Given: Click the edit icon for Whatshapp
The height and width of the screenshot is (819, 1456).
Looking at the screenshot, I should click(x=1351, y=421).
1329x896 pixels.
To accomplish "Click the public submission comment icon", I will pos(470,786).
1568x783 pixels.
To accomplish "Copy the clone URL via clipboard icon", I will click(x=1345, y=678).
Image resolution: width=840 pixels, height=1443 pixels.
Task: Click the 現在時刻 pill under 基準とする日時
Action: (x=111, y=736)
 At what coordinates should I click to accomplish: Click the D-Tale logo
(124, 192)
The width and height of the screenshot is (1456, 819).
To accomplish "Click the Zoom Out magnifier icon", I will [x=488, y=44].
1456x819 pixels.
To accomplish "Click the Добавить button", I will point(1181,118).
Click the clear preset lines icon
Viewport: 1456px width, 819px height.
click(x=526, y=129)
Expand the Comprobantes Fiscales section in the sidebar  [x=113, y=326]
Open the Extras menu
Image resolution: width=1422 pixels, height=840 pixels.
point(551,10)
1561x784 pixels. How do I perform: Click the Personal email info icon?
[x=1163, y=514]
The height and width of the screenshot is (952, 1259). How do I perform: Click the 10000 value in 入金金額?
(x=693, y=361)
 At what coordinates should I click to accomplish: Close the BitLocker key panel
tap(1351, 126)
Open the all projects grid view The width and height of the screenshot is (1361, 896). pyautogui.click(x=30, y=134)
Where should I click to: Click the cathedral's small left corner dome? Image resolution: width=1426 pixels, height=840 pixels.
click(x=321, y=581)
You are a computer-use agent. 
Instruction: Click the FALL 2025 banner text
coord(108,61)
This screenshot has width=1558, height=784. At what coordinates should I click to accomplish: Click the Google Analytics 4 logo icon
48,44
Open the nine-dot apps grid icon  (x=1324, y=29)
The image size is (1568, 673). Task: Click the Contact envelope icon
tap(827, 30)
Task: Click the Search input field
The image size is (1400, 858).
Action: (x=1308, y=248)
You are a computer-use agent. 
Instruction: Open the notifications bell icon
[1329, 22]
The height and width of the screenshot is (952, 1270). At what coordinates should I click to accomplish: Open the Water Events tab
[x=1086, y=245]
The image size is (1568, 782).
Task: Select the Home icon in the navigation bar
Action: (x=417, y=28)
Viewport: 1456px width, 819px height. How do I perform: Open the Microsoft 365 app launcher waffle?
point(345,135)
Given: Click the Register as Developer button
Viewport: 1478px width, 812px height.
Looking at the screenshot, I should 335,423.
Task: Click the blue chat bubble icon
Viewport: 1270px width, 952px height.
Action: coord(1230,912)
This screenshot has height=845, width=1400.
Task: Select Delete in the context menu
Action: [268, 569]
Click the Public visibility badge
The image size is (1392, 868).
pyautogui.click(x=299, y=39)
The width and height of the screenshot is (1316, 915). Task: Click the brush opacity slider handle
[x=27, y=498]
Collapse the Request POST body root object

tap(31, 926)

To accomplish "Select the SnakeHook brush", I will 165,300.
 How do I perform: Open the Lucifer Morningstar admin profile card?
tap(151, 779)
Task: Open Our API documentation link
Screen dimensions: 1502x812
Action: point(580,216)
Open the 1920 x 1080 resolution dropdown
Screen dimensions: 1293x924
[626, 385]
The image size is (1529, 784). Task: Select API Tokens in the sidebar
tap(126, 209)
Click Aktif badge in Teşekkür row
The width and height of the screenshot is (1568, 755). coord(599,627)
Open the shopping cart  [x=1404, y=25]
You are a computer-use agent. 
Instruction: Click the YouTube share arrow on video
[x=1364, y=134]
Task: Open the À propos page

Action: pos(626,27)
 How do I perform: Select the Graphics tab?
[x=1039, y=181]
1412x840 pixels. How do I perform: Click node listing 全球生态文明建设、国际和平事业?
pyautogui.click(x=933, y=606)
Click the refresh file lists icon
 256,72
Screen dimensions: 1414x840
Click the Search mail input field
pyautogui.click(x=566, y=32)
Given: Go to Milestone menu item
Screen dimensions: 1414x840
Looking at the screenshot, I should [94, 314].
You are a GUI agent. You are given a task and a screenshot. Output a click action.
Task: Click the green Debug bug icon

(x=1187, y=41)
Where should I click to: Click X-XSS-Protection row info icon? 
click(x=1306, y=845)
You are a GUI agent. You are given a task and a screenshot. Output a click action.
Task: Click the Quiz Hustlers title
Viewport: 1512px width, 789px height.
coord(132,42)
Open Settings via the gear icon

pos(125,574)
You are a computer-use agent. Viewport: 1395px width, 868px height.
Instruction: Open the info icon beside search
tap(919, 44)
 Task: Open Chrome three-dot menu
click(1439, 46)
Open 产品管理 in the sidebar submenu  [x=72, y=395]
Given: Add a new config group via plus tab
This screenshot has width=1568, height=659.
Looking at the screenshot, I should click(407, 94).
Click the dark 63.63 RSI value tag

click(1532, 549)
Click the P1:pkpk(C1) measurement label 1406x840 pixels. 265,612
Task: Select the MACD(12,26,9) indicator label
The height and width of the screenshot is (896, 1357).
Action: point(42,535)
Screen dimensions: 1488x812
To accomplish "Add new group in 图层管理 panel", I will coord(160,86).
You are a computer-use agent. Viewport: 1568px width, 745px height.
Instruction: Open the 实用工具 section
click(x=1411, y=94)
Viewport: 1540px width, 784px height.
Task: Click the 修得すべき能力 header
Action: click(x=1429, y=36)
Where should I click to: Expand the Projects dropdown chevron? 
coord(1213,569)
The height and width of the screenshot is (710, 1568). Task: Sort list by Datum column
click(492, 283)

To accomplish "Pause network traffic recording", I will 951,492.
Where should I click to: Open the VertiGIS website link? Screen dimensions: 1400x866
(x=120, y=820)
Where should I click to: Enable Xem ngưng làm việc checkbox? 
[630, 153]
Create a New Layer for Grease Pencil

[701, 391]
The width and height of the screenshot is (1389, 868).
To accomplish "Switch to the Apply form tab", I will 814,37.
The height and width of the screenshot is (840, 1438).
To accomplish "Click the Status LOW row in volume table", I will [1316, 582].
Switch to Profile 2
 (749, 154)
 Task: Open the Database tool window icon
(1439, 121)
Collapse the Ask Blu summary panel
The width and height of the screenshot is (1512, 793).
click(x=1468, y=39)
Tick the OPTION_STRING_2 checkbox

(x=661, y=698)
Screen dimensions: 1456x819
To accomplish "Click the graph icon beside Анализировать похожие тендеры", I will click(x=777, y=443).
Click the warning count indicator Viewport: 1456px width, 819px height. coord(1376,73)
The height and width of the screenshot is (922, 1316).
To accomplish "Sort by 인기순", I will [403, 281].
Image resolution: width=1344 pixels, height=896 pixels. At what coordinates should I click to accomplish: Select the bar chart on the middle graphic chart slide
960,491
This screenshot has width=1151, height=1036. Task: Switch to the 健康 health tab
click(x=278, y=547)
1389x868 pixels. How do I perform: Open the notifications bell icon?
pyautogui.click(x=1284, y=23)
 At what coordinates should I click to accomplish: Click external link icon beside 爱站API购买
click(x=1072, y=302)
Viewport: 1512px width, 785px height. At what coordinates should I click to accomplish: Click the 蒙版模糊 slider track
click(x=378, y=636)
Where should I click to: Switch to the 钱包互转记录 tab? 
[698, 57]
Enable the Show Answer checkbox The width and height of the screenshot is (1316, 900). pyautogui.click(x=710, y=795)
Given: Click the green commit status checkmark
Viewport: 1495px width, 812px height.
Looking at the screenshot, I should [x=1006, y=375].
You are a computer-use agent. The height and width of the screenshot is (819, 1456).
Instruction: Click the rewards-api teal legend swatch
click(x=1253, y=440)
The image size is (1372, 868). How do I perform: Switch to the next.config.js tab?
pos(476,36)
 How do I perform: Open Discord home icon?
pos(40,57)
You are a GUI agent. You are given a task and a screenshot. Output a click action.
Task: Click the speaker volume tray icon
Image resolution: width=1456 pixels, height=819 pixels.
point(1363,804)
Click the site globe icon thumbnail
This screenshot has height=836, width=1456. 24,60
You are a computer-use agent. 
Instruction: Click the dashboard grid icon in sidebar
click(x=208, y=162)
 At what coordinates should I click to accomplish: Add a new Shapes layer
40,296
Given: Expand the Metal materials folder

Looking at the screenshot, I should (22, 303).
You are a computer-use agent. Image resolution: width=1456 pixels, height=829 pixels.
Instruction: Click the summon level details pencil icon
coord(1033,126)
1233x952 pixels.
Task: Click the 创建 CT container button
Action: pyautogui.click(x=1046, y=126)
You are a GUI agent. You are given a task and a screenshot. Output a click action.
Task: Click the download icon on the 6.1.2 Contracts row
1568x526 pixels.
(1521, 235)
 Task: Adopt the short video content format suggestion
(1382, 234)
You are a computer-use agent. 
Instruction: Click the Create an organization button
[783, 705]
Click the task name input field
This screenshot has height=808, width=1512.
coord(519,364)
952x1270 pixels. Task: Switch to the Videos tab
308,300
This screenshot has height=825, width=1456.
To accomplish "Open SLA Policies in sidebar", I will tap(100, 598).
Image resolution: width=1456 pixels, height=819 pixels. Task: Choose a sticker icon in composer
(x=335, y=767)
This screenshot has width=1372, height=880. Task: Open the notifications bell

# # # # # # #

→ **PROBLEM TO WORK ON**: Look through the entries above and quote exactly the lines from the line with "Where should I click to: Open" to the line with "Enable the Show", counting both of those lines.

→ **ANSWER TO THIS TASK**:
Where should I click to: Open the VertiGIS website link? Screen dimensions: 1400x866
(x=120, y=820)
Where should I click to: Enable Xem ngưng làm việc checkbox? 
[630, 153]
Create a New Layer for Grease Pencil

[701, 391]
The width and height of the screenshot is (1389, 868).
To accomplish "Switch to the Apply form tab", I will 814,37.
The height and width of the screenshot is (840, 1438).
To accomplish "Click the Status LOW row in volume table", I will [1316, 582].
Switch to Profile 2
 (749, 154)
 Task: Open the Database tool window icon
(1439, 121)
Collapse the Ask Blu summary panel
The width and height of the screenshot is (1512, 793).
click(x=1468, y=39)
Tick the OPTION_STRING_2 checkbox

(x=661, y=698)
Screen dimensions: 1456x819
To accomplish "Click the graph icon beside Анализировать похожие тендеры", I will click(x=777, y=443).
Click the warning count indicator Viewport: 1456px width, 819px height. coord(1376,73)
The height and width of the screenshot is (922, 1316).
To accomplish "Sort by 인기순", I will [403, 281].
Image resolution: width=1344 pixels, height=896 pixels. At what coordinates should I click to accomplish: Select the bar chart on the middle graphic chart slide
960,491
This screenshot has width=1151, height=1036. Task: Switch to the 健康 health tab
click(x=278, y=547)
1389x868 pixels. How do I perform: Open the notifications bell icon?
pyautogui.click(x=1284, y=23)
 At what coordinates should I click to accomplish: Click external link icon beside 爱站API购买
click(x=1072, y=302)
Viewport: 1512px width, 785px height. At what coordinates should I click to accomplish: Click the 蒙版模糊 slider track
click(x=378, y=636)
Where should I click to: Switch to the 钱包互转记录 tab? 
[698, 57]
Enable the Show Answer checkbox The width and height of the screenshot is (1316, 900). pyautogui.click(x=710, y=795)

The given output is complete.